## Passage shown
------
Databricks File Egress
Step-by step guide of how to export JSON content from your Datastreamer pipeline to Databricks using the Databricks files API.
Setting up Databricks data egress involves just a few steps.
Prerequisites
To use Databricks integration within your Pipelines, you will need to have the following:
- Datastreamer Portal account with access to add a new component.
- Databricks URI.
- Databricks Access token Databricks Access Token.
- Databricks Volume or DBFS path
Setup Instructions
Step 1: Open the target Pipeline within Portal
You can create a new Pipeline or open an existing Pipeline within the Portal.

Dynamic pipelines list page from Datastreamer Portal.
Step 2: Add a source component from the selection menu
Add a source component (ingress) to bring data into your pipeline.
You can import your own data using a variety of available connectors, such as AWS S3, Google Cloud Storage (GCS), Direct Data Upload, and more. Alternatively, you can use one of the available web data sources.
Step 3: Configure the component
Add the Databricks component to your pipeline and fill in the required configuration. Make sure to save your changes.

Host
The Databricks workspace URL.
AccessToken
The Personal Access Token for authenticating with Databricks.
Collation Type
This setting describes to manage uploading JSON documents to Databricks.
Value | Description |
---|---|
File Collation | Documents are collated until the Collation Size limit before uploading to Databricks. |
Per Message | Documents are uploaded immediately on receipt of a message. The number of documents per file will typically be around 100, but could be lower or higher depending on the data source. |
Per Document | Every document will be uploaded separately. |
The default (recommended) value is File Collation
Folder/Prefix
The storage location where files will be placed on Databricks. Typically this will be of the form
/Volumes/workspace/my_schema/my_volume/my_folder
Use Metadata Tag (Optional)
------
## Set problem 1
Write out the part of the Databricks egress guide above, starting with "Setting up Databricks" and going on through "a new component.", copying it word for word.

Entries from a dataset
------
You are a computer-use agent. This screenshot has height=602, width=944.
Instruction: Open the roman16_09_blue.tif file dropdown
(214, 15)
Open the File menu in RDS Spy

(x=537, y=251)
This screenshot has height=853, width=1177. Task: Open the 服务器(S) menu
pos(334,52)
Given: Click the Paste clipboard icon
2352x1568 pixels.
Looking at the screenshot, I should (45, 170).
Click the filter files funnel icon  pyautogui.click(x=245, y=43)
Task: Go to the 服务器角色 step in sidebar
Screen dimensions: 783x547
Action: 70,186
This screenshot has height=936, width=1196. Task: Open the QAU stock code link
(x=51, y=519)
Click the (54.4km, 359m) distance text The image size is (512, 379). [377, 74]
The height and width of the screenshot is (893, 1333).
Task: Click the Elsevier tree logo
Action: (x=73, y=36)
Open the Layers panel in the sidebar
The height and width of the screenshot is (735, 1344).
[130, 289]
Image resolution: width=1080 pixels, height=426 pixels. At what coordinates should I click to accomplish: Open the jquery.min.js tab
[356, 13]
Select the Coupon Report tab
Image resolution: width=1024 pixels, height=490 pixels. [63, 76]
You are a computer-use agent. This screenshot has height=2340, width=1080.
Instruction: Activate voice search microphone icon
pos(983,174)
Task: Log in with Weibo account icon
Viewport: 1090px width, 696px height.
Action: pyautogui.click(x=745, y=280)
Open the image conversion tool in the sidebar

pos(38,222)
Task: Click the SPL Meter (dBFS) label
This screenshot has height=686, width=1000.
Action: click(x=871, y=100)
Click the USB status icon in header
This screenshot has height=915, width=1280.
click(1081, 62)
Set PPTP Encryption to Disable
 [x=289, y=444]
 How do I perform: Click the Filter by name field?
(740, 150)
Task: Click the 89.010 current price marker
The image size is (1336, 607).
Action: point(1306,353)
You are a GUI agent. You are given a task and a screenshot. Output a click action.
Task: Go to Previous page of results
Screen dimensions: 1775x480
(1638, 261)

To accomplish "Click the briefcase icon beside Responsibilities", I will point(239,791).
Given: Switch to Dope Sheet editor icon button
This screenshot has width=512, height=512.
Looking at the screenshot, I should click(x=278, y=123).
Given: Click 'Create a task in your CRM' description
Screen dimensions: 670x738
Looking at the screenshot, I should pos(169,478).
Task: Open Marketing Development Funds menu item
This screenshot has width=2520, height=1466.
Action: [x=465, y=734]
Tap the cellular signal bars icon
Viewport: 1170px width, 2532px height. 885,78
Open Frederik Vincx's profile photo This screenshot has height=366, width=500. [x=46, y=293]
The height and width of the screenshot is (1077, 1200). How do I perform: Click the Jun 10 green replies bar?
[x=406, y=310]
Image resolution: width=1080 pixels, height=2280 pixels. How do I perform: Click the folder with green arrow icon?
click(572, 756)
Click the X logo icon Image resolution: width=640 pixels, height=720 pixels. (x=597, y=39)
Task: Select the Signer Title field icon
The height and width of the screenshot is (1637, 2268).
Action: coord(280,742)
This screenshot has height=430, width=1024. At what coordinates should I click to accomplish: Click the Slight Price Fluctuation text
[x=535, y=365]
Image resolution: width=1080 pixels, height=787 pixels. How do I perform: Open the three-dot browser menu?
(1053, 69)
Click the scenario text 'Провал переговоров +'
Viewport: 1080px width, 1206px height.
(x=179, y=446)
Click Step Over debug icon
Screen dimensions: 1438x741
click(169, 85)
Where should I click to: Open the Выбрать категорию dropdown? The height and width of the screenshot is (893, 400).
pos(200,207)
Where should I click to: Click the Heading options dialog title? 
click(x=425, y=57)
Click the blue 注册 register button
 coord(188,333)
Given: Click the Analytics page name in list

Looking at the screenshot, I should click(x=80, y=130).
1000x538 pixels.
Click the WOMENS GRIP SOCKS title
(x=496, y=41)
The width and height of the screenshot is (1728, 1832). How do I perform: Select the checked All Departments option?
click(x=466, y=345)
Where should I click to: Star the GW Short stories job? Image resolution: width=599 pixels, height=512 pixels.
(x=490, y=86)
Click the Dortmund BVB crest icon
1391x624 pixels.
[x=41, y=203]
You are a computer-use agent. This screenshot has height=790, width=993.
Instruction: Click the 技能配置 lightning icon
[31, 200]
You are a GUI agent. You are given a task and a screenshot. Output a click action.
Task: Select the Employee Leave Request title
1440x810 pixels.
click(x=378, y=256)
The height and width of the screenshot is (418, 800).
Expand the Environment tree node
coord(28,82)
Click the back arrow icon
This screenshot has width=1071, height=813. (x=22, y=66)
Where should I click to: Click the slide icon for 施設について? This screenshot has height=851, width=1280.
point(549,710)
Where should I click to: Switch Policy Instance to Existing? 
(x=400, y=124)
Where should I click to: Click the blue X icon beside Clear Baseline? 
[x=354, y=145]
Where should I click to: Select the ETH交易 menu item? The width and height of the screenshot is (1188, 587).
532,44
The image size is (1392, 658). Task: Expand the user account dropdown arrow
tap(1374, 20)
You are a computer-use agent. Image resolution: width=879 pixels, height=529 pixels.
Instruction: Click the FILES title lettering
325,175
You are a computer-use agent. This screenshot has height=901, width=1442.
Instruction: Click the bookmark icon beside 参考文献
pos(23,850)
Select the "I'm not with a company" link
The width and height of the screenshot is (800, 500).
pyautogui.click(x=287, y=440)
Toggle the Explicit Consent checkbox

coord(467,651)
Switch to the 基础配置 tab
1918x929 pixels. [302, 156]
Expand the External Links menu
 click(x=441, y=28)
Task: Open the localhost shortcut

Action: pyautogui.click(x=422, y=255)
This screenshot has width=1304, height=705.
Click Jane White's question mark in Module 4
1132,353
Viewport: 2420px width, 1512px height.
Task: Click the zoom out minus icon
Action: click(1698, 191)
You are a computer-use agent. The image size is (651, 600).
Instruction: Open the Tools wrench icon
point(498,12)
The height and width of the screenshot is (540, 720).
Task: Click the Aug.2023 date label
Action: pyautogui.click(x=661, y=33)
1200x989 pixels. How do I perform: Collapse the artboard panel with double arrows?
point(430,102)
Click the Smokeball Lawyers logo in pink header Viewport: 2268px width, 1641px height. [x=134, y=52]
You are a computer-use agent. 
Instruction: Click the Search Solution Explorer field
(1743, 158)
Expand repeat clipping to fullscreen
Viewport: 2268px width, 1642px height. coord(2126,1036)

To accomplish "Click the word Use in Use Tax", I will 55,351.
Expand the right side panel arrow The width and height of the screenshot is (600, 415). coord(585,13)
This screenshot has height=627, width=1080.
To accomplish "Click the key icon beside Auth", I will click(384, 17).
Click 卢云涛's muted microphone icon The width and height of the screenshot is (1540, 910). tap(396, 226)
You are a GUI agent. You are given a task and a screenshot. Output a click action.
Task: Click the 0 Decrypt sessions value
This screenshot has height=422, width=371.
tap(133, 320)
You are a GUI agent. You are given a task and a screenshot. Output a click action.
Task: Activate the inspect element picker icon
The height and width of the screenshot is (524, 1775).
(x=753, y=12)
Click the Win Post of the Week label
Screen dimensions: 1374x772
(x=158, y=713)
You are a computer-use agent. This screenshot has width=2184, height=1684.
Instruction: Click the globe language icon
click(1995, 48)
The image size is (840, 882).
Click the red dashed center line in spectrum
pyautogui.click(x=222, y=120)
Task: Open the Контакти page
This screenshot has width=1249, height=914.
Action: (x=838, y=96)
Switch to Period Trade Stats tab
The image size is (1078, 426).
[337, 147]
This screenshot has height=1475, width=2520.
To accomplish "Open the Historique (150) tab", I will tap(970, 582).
------
## Set problem 2
From the listing, output as a numbered list the lines starting with the line with "Where should I click to: Switch" and going on through the line with "I will 55,351.", with both ends included and blank lines left out.

## Task solution 1
Setting up Databricks data egress involves just a few steps.
Prerequisites
To use Databricks integration within your Pipelines, you will need to have the following:
- Datastreamer Portal account with access to add a new component.

## Task solution 2
1. Where should I click to: Switch Policy Instance to Existing? 
2. (x=400, y=124)
3. Where should I click to: Click the blue X icon beside Clear Baseline? 
4. [x=354, y=145]
5. Where should I click to: Select the ETH交易 menu item? The width and height of the screenshot is (1188, 587).
6. 532,44
7. The image size is (1392, 658). Task: Expand the user account dropdown arrow
8. tap(1374, 20)
9. You are a computer-use agent. Image resolution: width=879 pixels, height=529 pixels.
10. Instruction: Click the FILES title lettering
11. 325,175
12. You are a computer-use agent. This screenshot has height=901, width=1442.
13. Instruction: Click the bookmark icon beside 参考文献
14. pos(23,850)
15. Select the "I'm not with a company" link
16. The width and height of the screenshot is (800, 500).
17. pyautogui.click(x=287, y=440)
18. Toggle the Explicit Consent checkbox
19. coord(467,651)
20. Switch to the 基础配置 tab
21. 1918x929 pixels. [302, 156]
22. Expand the External Links menu
23.  click(x=441, y=28)
24. Task: Open the localhost shortcut
25. Action: pyautogui.click(x=422, y=255)
26. This screenshot has width=1304, height=705.
27. Click Jane White's question mark in Module 4
28. 1132,353
29. Viewport: 2420px width, 1512px height.
30. Task: Click the zoom out minus icon
31. Action: click(1698, 191)
32. You are a computer-use agent. The image size is (651, 600).
33. Instruction: Open the Tools wrench icon
34. point(498,12)
35. The height and width of the screenshot is (540, 720).
36. Task: Click the Aug.2023 date label
37. Action: pyautogui.click(x=661, y=33)
38. 1200x989 pixels. How do I perform: Collapse the artboard panel with double arrows?
39. point(430,102)
40. Click the Smokeball Lawyers logo in pink header Viewport: 2268px width, 1641px height. [x=134, y=52]
41. You are a computer-use agent. 
42. Instruction: Click the Search Solution Explorer field
43. (1743, 158)
44. Expand repeat clipping to fullscreen
45. Viewport: 2268px width, 1642px height. coord(2126,1036)
46. To accomplish "Click the word Use in Use Tax", I will 55,351.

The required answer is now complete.